Paulinho Camafeu, o compositor que pôs o bloco na rua com orgulho negro

Paulinho Camafeu, o compositor que pôs o bloco na rua com orgulho negro
Autor de sucesso histórico do Ilê Aiyê no Carnaval baiano de 1975, ritmista morre aos 73 anos em Salvador sem o devido reconhecimento nacional. Paulinho Camafeu na capa do single 'Axé do afoxé'

Reprodução / Capa do disco 'Axé do afoxé'

? OBITUÁRIO – Como outros cantores, compositores e ritmistas negros da Bahia, sobretudo os associados ao Carnaval de Salvador (BA), Paulinho Camafeu sai de cena sem o devido reconhecimento nacional.

A morte do soteropolitano Paulo Vitor Bacelar na noite de segunda-feira, 29 de novembro de 2021, aos 73 anos, em decorrência de problemas cardíacos, seria motivo para decretação de luto no Brasil se as autoridades do país valorizassem de fato a cultura afro-brasileira difundida pela Bahia.

Ritmista de blocos de Salvador (BA) como Apaches do Tororó e Deixe a vida de Kelé, com passagens por escolas de samba como Ritmistas do Samba e Unidos do Vale do Canela (na qual desfilou como mestre-sala), o artista se lançou como compositor em 1973.

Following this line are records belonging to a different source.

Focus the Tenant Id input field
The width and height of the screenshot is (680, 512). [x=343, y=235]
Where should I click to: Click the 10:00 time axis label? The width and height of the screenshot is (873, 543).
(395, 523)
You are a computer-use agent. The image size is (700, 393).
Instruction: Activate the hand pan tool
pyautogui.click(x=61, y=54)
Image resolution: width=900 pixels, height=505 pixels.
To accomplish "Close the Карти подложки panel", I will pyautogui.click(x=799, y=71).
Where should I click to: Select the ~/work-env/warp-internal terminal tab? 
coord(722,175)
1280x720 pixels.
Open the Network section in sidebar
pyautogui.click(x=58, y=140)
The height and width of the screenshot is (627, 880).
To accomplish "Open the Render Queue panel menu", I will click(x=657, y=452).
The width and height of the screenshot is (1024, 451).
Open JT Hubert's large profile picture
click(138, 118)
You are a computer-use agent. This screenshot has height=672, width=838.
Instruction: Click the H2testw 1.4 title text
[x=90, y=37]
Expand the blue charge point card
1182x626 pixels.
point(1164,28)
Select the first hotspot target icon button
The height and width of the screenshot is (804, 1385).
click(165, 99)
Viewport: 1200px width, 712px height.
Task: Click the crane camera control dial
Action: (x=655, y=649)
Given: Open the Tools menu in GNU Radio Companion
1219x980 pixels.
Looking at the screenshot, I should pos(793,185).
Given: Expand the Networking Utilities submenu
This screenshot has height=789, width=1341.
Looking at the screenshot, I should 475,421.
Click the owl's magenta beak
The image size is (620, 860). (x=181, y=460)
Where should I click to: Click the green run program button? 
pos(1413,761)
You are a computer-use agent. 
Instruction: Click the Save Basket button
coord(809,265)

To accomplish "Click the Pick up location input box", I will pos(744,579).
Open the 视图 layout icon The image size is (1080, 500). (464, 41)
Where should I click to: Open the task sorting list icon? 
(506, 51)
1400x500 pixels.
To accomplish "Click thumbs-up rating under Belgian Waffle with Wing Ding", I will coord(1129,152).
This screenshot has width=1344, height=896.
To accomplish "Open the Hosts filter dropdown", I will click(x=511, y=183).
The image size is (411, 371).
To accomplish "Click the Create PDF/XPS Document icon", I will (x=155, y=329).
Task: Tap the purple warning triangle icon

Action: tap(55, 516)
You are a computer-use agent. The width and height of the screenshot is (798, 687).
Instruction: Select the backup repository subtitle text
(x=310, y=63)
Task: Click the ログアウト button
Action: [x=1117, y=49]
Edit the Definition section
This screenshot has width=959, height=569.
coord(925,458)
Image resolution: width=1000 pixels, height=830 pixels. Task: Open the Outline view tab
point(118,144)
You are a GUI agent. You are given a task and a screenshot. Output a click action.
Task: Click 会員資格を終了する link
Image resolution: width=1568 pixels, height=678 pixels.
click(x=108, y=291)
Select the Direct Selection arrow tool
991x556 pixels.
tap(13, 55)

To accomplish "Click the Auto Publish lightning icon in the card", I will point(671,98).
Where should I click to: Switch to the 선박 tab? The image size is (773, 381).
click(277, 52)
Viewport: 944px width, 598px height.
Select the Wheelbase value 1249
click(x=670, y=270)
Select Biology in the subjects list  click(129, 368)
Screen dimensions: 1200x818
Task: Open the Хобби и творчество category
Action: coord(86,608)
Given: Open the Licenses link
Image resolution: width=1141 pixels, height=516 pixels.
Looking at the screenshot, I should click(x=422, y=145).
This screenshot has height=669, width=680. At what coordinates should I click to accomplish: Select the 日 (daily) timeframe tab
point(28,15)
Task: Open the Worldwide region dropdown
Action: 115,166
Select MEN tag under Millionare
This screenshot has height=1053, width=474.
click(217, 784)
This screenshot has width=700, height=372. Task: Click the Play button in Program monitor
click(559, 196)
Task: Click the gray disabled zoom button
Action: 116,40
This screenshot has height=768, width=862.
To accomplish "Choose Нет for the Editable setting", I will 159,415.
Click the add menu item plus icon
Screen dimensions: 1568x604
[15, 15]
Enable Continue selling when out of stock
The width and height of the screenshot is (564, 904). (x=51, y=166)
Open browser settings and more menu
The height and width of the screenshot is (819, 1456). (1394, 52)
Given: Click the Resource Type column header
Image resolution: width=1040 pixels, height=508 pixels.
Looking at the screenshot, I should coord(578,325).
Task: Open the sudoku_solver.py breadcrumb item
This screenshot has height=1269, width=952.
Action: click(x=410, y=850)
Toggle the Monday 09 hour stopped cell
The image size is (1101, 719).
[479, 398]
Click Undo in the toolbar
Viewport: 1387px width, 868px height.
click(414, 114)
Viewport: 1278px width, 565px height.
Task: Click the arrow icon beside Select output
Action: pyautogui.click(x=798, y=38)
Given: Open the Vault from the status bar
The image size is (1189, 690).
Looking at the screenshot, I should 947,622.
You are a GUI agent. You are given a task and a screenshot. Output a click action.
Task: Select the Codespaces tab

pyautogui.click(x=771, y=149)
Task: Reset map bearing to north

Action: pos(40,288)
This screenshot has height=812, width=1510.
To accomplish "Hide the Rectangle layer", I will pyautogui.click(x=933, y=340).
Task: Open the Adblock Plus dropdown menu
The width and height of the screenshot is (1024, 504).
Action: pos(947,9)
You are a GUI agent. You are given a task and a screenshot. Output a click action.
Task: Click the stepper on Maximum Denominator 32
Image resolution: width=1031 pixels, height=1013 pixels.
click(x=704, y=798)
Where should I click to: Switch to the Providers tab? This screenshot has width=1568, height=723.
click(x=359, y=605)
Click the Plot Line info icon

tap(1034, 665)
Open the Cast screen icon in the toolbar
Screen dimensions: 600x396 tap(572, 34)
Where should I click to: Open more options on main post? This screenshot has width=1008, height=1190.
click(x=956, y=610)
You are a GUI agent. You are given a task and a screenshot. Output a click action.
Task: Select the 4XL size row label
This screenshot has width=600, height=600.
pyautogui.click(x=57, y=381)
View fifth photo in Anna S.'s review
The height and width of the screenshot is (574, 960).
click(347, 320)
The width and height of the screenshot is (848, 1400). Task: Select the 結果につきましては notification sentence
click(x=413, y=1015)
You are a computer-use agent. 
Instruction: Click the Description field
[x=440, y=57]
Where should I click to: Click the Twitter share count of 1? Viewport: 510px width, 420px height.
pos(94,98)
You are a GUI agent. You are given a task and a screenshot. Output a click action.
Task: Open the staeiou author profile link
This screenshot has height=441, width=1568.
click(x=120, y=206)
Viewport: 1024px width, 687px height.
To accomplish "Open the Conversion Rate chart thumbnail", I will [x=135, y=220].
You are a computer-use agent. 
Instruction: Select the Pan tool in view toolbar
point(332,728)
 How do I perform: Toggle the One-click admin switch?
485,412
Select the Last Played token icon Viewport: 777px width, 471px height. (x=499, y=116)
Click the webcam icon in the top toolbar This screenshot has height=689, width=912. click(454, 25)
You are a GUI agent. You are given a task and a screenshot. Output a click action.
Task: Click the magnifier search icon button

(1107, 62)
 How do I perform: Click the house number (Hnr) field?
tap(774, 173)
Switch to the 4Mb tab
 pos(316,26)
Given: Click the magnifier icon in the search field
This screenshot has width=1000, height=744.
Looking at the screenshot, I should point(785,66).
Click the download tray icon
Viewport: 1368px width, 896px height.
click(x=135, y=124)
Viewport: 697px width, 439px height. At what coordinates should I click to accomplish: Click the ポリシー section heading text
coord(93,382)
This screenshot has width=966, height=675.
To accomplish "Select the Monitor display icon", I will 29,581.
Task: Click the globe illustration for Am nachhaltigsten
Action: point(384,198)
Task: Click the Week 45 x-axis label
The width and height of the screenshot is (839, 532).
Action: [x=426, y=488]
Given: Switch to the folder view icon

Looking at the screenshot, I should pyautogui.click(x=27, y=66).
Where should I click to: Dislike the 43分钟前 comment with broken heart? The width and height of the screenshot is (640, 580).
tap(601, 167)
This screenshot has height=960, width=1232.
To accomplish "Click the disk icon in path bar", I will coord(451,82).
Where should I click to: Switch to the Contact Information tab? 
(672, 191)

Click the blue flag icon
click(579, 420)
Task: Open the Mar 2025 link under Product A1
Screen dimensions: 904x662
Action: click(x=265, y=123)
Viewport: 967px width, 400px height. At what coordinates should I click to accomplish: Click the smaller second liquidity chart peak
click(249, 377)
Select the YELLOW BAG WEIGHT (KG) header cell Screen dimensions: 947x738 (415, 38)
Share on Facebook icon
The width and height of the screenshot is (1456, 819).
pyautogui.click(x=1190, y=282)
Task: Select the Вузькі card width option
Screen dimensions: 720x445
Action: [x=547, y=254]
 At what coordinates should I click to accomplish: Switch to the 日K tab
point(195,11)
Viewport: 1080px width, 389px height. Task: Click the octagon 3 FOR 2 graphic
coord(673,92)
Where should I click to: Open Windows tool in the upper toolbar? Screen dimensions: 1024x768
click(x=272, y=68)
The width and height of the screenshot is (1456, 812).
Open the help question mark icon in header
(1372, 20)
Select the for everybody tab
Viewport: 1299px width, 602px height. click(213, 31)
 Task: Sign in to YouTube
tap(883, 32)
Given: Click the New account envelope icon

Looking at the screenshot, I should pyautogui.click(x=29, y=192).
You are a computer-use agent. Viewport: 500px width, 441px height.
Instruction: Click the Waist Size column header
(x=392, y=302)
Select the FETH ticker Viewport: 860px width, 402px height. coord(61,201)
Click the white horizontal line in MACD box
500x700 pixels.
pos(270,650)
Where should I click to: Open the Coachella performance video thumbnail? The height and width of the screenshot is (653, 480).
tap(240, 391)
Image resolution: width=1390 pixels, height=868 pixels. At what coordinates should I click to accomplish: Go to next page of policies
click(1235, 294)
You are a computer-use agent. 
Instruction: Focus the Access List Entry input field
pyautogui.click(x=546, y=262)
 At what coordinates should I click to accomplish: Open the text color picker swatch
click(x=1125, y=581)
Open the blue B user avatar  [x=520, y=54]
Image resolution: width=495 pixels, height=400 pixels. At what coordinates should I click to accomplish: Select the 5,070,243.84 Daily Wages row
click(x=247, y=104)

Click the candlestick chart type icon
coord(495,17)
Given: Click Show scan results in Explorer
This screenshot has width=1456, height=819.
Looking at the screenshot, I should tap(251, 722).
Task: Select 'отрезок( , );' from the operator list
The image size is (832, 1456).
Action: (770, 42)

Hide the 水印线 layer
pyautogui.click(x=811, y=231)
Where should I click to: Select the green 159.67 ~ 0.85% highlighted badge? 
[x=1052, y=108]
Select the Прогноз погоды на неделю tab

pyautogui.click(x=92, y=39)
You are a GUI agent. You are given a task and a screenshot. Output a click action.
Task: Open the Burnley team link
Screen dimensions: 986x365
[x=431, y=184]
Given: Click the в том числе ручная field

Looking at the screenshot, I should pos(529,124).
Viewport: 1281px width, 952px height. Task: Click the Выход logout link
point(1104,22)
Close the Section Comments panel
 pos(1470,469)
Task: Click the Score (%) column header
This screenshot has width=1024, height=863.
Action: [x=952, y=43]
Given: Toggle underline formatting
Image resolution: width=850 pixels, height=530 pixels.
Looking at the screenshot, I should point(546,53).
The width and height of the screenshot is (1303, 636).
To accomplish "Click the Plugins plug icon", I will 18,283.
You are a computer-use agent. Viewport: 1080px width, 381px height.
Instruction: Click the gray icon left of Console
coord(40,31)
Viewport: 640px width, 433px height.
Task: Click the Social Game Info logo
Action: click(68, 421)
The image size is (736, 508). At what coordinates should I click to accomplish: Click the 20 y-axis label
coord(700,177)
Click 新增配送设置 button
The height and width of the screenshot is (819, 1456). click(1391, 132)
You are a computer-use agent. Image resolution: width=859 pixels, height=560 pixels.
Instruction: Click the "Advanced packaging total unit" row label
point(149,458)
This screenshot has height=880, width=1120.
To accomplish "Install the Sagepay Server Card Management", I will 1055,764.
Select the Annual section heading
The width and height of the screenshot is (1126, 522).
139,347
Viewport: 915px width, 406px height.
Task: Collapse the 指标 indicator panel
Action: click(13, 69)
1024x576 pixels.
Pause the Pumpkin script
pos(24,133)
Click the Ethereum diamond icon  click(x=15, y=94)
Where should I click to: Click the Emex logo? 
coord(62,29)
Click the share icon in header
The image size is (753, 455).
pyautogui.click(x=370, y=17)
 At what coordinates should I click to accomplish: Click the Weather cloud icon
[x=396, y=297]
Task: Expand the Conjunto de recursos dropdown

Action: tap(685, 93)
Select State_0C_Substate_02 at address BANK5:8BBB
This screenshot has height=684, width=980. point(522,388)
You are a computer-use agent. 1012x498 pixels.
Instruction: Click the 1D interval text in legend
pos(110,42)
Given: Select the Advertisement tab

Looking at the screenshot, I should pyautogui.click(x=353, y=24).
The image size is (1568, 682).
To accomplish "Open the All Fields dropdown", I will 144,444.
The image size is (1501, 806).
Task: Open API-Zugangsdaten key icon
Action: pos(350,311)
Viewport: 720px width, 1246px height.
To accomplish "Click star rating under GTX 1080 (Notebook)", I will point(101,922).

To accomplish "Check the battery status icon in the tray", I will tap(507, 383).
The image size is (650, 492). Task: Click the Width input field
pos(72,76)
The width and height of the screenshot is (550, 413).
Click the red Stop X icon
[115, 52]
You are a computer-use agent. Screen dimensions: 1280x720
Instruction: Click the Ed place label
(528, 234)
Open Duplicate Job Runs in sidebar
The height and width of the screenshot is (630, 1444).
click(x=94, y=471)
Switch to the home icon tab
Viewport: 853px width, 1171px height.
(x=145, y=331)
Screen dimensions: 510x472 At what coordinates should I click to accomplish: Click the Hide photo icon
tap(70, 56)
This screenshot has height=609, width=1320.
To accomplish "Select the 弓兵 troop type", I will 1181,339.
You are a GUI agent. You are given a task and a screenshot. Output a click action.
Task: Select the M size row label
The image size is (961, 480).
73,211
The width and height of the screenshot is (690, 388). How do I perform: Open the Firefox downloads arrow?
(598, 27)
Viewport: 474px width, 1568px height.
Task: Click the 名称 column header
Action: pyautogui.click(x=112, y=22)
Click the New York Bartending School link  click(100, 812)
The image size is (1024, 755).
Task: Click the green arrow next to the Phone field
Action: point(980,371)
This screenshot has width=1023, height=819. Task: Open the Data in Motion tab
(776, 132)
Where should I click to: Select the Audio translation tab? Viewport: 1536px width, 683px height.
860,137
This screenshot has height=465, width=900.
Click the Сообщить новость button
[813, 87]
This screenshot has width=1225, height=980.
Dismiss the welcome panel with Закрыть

Neste ano de 1973, o Conjunto Nosso Samba editou single com P de Papa, música que tinha Paulinho Camafeu – já com o sobrenome artístico herdado do padrinho, o compositor e mestre de capoeira Camafeu de Oxossi – como um dos três autores.

Contudo, foi a partir de 1974 que Paulinho Camafeu começou a fazer história na música da Bahia (e do Brasil) ao compor Ilê Aiyê, música mais conhecida como Que bloco é esse?. O bloco era o Ilê Aiyê, agremiação negra que apresentou o tema de Camafeu no Carnaval de 1975.

Negro que carregou traços indígenas no rosto, nascido em 1948 na cidade de Salvador (BA) e criado no bairro do Pau Miúdo, onde começou a desenvolver os dotes de percussionista, Paulinho contribuiu decisivamente para mostrar o mundo negro de matriz africana ao folião baião com esse hit que extrapolou as fronteiras soteropolitanas e conquistou o Brasil.

“Que bloco é esse? / Eu quero saber”, perguntou Camafeu nos versos da música que lhe tirou do anonimato. “É o mundo negro que viemos mostrar pra você / Somos crioulo doido / Somos bem legal / Temos cabelo duro / Somos Black Power”, respondeu o próprio compositor, nos versos subsequentes de Ilê Aiyê, música que Gilberto Gil, atento aos sinais, incluiria dois anos depois no álbum Refavela (1977), disco onde o artista baiano, soteropolitano como Camafeu, conectou vários pontos do pop negro que floresceu na década de 1970 no Brasil e no mundo.

Paulinho Camafeu era ritmista e compositor

Divulgação

Difusor dos sons, ritmos e ideologias do mundo negro, Paulinho Camafeu fez história novamente dez anos após o antológico Carnaval baiano de 1975. Em 1985, o compositor foi parceiro de Luiz Caldas na música, Fricote, que detonou a explosão nacional da música afro-pop-baiana logo rotulado como axé music.

Camafeu – que já tinha firmado parceria com Pepeu Gomes em Vale do Bonocô (1980), Agô do pé (1981) e Olodum origem negra nagô (1982) antes de compor com Luiz Caldas essa música de letra hoje rejeitada pelo próprio cantor pelo teor racista e machista ignorado pelo Brasil em 1985 – se inseriu no movimento da axé music e adequou a produção autoral ao tom do repertório folião desse gênero musical carnavalesco.

Dez anos depois de Fricote, o compositor emplacou outro sucesso eterno da folia baiana, Menina do Cateretê, parceria de Camafeu com Bell Marques e Chocolate da Bahia apresentada pelo grupo Chiclete com Banana no álbum Menina dos olhos (1995). Dois anos antes, o mesmo Chiclete já fizera grudar nos ouvidos soteropolitanos outra parceria de Bell Marques com Camafeu, Meu cabelo duro é assim (1993).

Como cantor, o artista foi bem menos ouvido do que o compositor, tendo editado sem a devida repercussão alguns poucos álbuns (casos de Mãe natureza, de Povo eu povo você e de É o som do afoxé, a paz do mundo, editados em 1987, 1992 e 2000, respectivamente) e singles (como Axé do afoxé).

Paulinho Camafeu foi maior do que faz supor os registros do artista na bibliografia musical brasileira. É que poucos brasileiros fora da Bahia souberam o grande valor que Paulo Vitor Bacelar teve na cultura do Brasil. Camafeu pôs o bloco na rua com orgulho negro.